Is there a (semi) automated way to have exactly the same rules, severities, etc in SonarLint which we have in SonarQube?
Ideally we would like SonarLint to tell you whether the new code you are going to commit will result in failing the Quality Gate during SonarLint analysis, and it something we are looking at for the future; we are not there yet, one of the reasons being that there are a few kinds of issues that SonarLint can’t detect yet (you can learn which ones here).
In any case, I am not sure whether failing the build in Visual Studio is the best option to inform developers that their code contains new issues that will fail SonarQube Quality Gate; other possibilities include displaying a pre-commit message in case of new issues or letting the user run an on-demand check. I would love to hear your thought on this.
In the specific case of S3776 (Cognitive Complexity) the issue is well reported by SonarLint and has a “Critical” default severity. As documented here, we map this severity to “Warning” rather than “Error” in Visual Studio exactly to avoid failing the local build. If you wish, you can change that by enabling Treat warnings as errors in your project properties in Visual Studio.

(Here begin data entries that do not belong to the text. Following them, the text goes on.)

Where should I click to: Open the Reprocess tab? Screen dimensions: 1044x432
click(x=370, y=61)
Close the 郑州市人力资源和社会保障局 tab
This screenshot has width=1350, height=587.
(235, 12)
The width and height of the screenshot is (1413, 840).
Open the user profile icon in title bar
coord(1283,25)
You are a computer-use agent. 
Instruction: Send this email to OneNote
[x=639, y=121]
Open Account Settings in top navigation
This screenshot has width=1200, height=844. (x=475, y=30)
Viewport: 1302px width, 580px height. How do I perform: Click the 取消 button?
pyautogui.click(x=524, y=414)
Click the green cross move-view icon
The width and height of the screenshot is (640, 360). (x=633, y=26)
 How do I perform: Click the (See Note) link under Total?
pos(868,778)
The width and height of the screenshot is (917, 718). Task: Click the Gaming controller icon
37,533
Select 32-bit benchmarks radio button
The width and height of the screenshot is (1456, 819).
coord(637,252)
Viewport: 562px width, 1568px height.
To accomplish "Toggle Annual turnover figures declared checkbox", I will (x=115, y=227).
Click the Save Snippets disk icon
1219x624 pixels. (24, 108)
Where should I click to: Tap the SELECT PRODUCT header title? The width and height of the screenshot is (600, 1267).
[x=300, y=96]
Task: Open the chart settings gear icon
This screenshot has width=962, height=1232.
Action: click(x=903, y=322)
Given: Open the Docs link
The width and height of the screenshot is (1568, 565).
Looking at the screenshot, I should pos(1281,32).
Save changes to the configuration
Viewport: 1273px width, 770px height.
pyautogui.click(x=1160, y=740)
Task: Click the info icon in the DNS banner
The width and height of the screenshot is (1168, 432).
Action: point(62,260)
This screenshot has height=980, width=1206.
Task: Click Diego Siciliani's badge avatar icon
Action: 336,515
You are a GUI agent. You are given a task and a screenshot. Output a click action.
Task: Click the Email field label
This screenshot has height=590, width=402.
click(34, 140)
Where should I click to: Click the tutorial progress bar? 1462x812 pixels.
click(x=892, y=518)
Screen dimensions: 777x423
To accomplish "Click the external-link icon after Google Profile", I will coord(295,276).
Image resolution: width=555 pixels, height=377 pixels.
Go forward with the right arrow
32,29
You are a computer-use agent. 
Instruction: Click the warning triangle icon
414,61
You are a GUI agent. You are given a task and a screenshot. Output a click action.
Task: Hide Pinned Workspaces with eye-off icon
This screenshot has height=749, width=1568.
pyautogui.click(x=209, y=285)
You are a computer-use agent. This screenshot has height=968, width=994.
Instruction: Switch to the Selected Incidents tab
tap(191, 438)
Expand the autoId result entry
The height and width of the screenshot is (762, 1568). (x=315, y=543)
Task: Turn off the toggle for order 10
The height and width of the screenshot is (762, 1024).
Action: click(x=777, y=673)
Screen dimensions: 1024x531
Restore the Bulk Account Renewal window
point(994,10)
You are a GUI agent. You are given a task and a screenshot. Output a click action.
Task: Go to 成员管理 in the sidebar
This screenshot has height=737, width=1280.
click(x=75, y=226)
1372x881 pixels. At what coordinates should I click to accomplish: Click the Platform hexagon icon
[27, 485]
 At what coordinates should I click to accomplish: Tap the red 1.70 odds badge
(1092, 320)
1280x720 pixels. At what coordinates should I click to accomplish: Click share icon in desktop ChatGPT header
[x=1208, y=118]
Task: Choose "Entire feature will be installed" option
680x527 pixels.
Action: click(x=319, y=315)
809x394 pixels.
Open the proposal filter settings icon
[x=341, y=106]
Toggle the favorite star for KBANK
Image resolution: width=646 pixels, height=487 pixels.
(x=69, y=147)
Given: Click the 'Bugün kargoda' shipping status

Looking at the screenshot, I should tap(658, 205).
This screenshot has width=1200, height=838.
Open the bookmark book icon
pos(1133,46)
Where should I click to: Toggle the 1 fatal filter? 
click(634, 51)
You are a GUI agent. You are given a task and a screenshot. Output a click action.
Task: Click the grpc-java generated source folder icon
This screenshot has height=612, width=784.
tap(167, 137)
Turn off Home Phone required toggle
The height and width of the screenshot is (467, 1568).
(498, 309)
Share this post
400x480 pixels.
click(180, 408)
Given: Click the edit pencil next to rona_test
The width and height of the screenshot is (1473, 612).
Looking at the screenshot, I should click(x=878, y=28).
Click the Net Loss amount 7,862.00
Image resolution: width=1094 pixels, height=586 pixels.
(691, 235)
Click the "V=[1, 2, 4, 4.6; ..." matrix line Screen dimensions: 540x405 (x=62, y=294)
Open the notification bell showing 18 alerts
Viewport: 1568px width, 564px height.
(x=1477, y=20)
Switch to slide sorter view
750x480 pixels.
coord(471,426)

Hello Marco (the forum does not allow me to mention you by name) ,
Many thanks for your answer. Having a pre-commit message would be a nice alternative if the message can be extracted from the last build. If I’d have to wait for a build during a (pre-)commit, that wouldn’t be nice.
If SonarQube is configured to fail for e.g. S3776 (build becomes red and breaks down) then (I think) it would be good if the Visual Studio 2022 build would fail as well. The reason: if SonarQube fails, I need to fix it locally, push again, get an approval on the pull request, wait for the build server. This is a lot longer process. Seeing the build failure locally immediately would be a lot faster - and wouldn’t result in failed builds on the build server (and wouldn’t consume the build server’s resources with the failed build if it fails locally already).
I discovered a possible bug: It’s not possible to change the severity in Visual Studio as well. Even if I do a right click, change severity in the build warning list, nothing happens. The project specific settings file will contain the new severity but this file isn’t loaded anywhere in VS 2022. In addition, in the VS 2022 Solution Explorer you can list the Analyzers for every project (under Dependencies) and SonarLint is not listed.
This process is a big part of the problem. The build and sonar should be running before human approval is required. This is effectively an automated code review, until it passes that, no human needs to spend time on it.
I discovered a possible bug: It’s not possible to change the severity in Visual Studio as well. Even if I do a right click, change severity in the build warning list, nothing happens. The project specific settings file will contain the new severity but this file isn’t loaded anywhere in VS 2022.
When you use SonarLint in connected mode with SonarQube, overriding the severity level locally does not make much sense, because SonarLint synchronizes the severity associated to each rule in your Quality Profile, so the way to override a rule severity is to change it in your SonarQube Quality Profile. In any case, as mentioned above, SonarLint and Visual Studio severity levels are not the same, and SonarLint maps to Visual Studio levels according to this table (as you see, the only VS levels mapped to are: Warning and Info).